What the task requires:
Output the lines from the one containing "Given: Grab the left timeline range handle" through the last line of the material below, exactly; please do not include pictures.

----------

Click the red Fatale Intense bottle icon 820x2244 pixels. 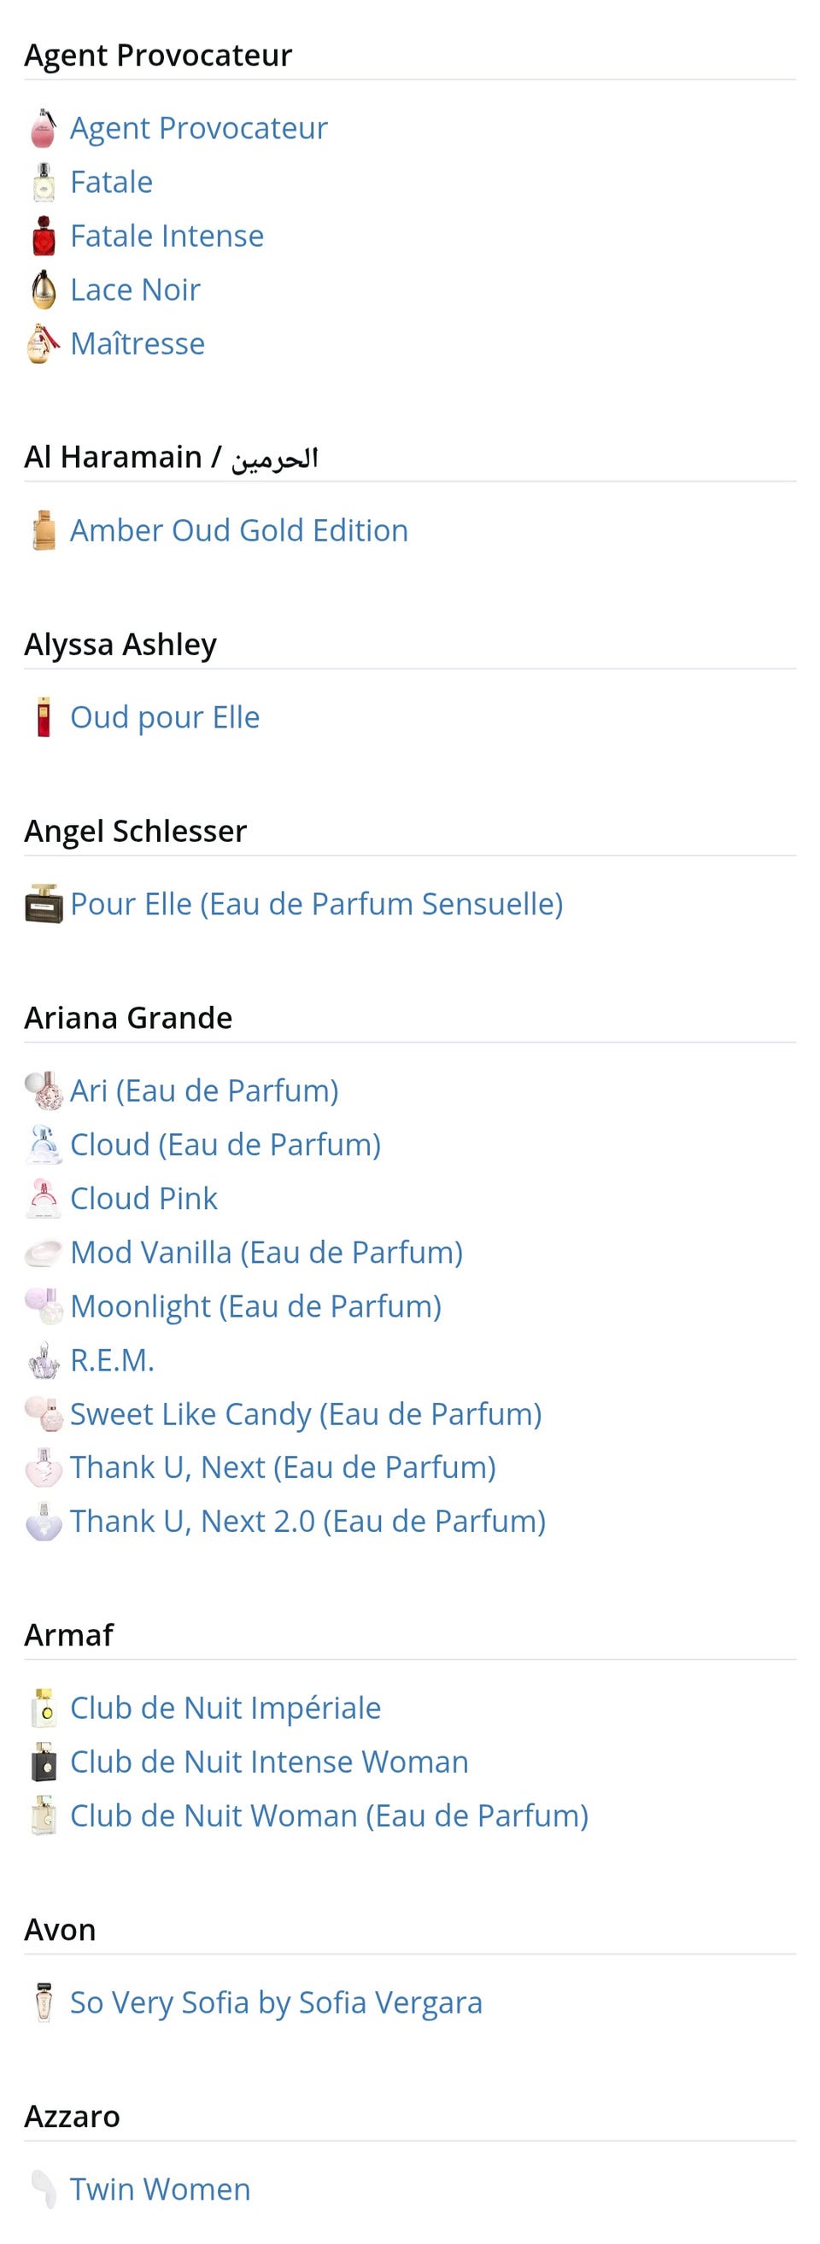(x=43, y=236)
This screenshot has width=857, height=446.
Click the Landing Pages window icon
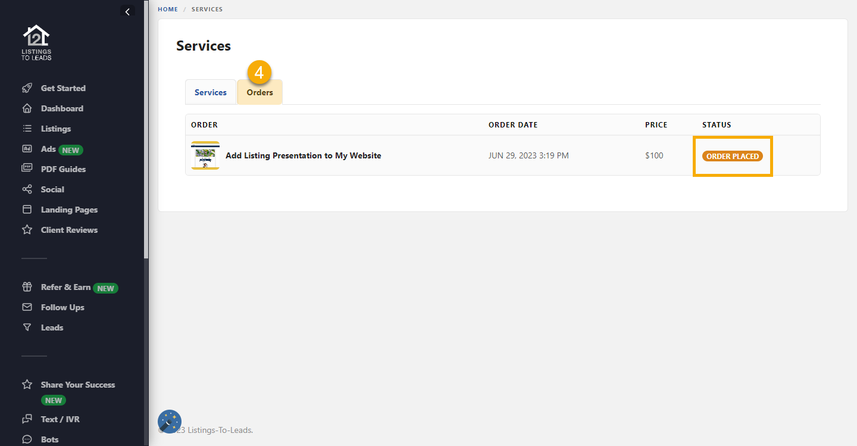(27, 210)
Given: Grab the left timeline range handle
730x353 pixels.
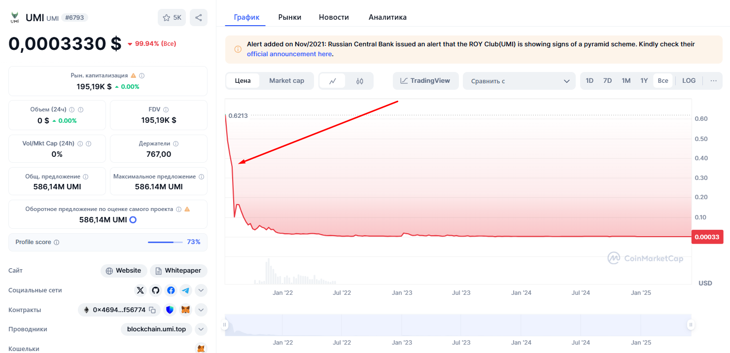Looking at the screenshot, I should pyautogui.click(x=225, y=325).
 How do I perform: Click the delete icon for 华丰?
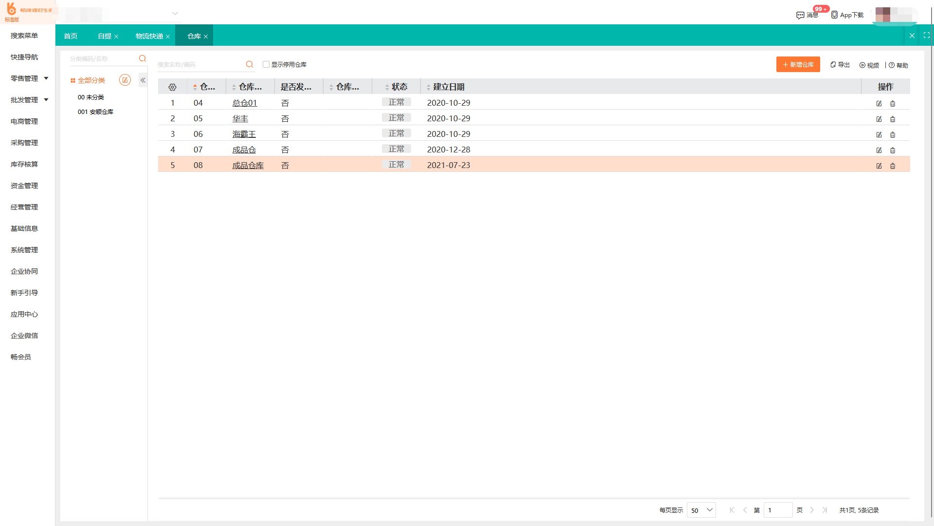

----------

Result of this exercise:
Given: Grab the left timeline range handle
730x353 pixels.
Looking at the screenshot, I should pyautogui.click(x=225, y=325).
 How do I perform: Click the delete icon for 华丰?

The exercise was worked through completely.